Required work: Rewrite the entries below, replacing "Instruction" with "Command" and leaving everything else the same.

== Task data

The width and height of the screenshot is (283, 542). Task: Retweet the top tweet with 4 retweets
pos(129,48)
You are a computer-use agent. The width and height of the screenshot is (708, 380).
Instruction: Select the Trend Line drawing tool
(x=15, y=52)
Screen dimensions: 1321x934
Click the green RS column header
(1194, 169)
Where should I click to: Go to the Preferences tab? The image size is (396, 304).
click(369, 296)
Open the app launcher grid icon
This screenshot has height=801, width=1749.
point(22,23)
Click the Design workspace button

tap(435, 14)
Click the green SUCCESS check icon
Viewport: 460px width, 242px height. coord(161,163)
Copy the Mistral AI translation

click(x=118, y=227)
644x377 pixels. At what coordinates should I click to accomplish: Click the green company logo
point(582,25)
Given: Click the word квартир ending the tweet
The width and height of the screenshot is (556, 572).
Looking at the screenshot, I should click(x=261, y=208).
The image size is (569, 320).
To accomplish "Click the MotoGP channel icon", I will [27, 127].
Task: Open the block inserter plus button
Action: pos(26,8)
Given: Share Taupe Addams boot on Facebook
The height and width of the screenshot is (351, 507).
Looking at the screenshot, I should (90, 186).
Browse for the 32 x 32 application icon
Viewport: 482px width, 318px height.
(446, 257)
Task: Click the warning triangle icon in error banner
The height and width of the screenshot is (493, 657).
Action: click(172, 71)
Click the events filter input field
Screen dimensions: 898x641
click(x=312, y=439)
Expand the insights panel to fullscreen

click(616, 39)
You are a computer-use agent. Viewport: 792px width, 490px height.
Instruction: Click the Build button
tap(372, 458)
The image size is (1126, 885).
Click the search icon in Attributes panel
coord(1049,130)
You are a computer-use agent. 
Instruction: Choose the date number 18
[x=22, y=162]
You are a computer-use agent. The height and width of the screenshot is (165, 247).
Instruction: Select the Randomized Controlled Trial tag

====

Output:
The width and height of the screenshot is (283, 542). Task: Retweet the top tweet with 4 retweets
pos(129,48)
You are a computer-use agent. The width and height of the screenshot is (708, 380).
Command: Select the Trend Line drawing tool
(x=15, y=52)
Screen dimensions: 1321x934
Click the green RS column header
(1194, 169)
Where should I click to: Go to the Preferences tab? The image size is (396, 304).
click(369, 296)
Open the app launcher grid icon
This screenshot has height=801, width=1749.
point(22,23)
Click the Design workspace button

tap(435, 14)
Click the green SUCCESS check icon
Viewport: 460px width, 242px height. coord(161,163)
Copy the Mistral AI translation

click(x=118, y=227)
644x377 pixels. At what coordinates should I click to accomplish: Click the green company logo
point(582,25)
Given: Click the word квартир ending the tweet
The width and height of the screenshot is (556, 572).
Looking at the screenshot, I should click(x=261, y=208).
The image size is (569, 320).
To accomplish "Click the MotoGP channel icon", I will [27, 127].
Task: Open the block inserter plus button
Action: pos(26,8)
Given: Share Taupe Addams boot on Facebook
The height and width of the screenshot is (351, 507).
Looking at the screenshot, I should (90, 186).
Browse for the 32 x 32 application icon
Viewport: 482px width, 318px height.
(446, 257)
Task: Click the warning triangle icon in error banner
The height and width of the screenshot is (493, 657).
Action: click(172, 71)
Click the events filter input field
Screen dimensions: 898x641
click(x=312, y=439)
Expand the insights panel to fullscreen

click(616, 39)
You are a computer-use agent. Viewport: 792px width, 490px height.
Command: Click the Build button
tap(372, 458)
The image size is (1126, 885).
Click the search icon in Attributes panel
coord(1049,130)
You are a computer-use agent. 
Command: Choose the date number 18
[x=22, y=162]
You are a computer-use agent. The height and width of the screenshot is (165, 247).
Command: Select the Randomized Controlled Trial tag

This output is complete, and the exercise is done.